### [Saved data entries]
+-------+

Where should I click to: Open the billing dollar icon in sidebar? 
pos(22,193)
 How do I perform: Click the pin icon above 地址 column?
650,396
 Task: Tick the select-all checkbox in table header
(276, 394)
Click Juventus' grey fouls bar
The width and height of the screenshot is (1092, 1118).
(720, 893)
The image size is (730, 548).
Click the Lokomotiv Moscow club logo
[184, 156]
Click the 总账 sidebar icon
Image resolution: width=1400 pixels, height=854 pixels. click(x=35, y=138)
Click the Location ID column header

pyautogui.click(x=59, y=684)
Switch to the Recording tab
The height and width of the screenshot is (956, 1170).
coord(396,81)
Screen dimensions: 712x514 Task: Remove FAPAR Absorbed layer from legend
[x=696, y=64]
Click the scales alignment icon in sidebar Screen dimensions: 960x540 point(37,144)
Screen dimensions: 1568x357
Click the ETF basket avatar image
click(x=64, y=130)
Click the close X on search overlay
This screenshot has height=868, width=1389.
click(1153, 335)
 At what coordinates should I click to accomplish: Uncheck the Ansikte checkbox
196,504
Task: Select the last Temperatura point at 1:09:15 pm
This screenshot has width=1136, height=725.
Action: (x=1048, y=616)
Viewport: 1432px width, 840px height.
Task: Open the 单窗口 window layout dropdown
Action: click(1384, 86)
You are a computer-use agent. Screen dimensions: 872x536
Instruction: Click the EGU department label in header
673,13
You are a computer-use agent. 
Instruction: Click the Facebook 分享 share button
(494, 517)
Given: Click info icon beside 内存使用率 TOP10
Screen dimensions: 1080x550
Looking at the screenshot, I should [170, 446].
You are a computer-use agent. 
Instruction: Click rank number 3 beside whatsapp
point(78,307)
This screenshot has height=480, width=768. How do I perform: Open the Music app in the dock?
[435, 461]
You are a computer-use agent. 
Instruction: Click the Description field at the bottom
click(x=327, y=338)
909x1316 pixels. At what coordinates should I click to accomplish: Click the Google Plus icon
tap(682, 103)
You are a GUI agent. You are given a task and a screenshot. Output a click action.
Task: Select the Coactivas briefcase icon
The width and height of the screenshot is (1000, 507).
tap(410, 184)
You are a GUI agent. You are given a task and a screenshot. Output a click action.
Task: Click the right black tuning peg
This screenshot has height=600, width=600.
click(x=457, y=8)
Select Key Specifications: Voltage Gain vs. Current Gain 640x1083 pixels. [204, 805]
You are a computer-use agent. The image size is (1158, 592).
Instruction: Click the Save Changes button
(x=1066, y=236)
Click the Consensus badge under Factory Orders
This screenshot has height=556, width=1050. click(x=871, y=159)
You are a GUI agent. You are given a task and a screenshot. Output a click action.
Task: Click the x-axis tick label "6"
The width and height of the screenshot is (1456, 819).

+-------+

### [To do]
Word for word, transcribe each record.

### [Result]
Where should I click to: Open the billing dollar icon in sidebar? 
pos(22,193)
 How do I perform: Click the pin icon above 地址 column?
650,396
 Task: Tick the select-all checkbox in table header
(276, 394)
Click Juventus' grey fouls bar
The width and height of the screenshot is (1092, 1118).
(720, 893)
The image size is (730, 548).
Click the Lokomotiv Moscow club logo
[184, 156]
Click the 总账 sidebar icon
Image resolution: width=1400 pixels, height=854 pixels. click(x=35, y=138)
Click the Location ID column header

pyautogui.click(x=59, y=684)
Switch to the Recording tab
The height and width of the screenshot is (956, 1170).
coord(396,81)
Screen dimensions: 712x514 Task: Remove FAPAR Absorbed layer from legend
[x=696, y=64]
Click the scales alignment icon in sidebar Screen dimensions: 960x540 point(37,144)
Screen dimensions: 1568x357
Click the ETF basket avatar image
click(x=64, y=130)
Click the close X on search overlay
This screenshot has height=868, width=1389.
click(1153, 335)
 At what coordinates should I click to accomplish: Uncheck the Ansikte checkbox
196,504
Task: Select the last Temperatura point at 1:09:15 pm
This screenshot has width=1136, height=725.
Action: (x=1048, y=616)
Viewport: 1432px width, 840px height.
Task: Open the 单窗口 window layout dropdown
Action: click(1384, 86)
You are a computer-use agent. Screen dimensions: 872x536
Instruction: Click the EGU department label in header
673,13
You are a computer-use agent. 
Instruction: Click the Facebook 分享 share button
(494, 517)
Given: Click info icon beside 内存使用率 TOP10
Screen dimensions: 1080x550
Looking at the screenshot, I should [170, 446].
You are a computer-use agent. 
Instruction: Click rank number 3 beside whatsapp
point(78,307)
This screenshot has height=480, width=768. How do I perform: Open the Music app in the dock?
[435, 461]
You are a computer-use agent. 
Instruction: Click the Description field at the bottom
click(x=327, y=338)
909x1316 pixels. At what coordinates should I click to accomplish: Click the Google Plus icon
tap(682, 103)
You are a GUI agent. You are given a task and a screenshot. Output a click action.
Task: Select the Coactivas briefcase icon
The width and height of the screenshot is (1000, 507).
tap(410, 184)
You are a GUI agent. You are given a task and a screenshot. Output a click action.
Task: Click the right black tuning peg
This screenshot has height=600, width=600.
click(x=457, y=8)
Select Key Specifications: Voltage Gain vs. Current Gain 640x1083 pixels. [204, 805]
You are a computer-use agent. The image size is (1158, 592).
Instruction: Click the Save Changes button
(x=1066, y=236)
Click the Consensus badge under Factory Orders
This screenshot has height=556, width=1050. click(x=871, y=159)
You are a GUI agent. You are given a task and a screenshot. Output a click action.
Task: Click the x-axis tick label "6"
The width and height of the screenshot is (1456, 819).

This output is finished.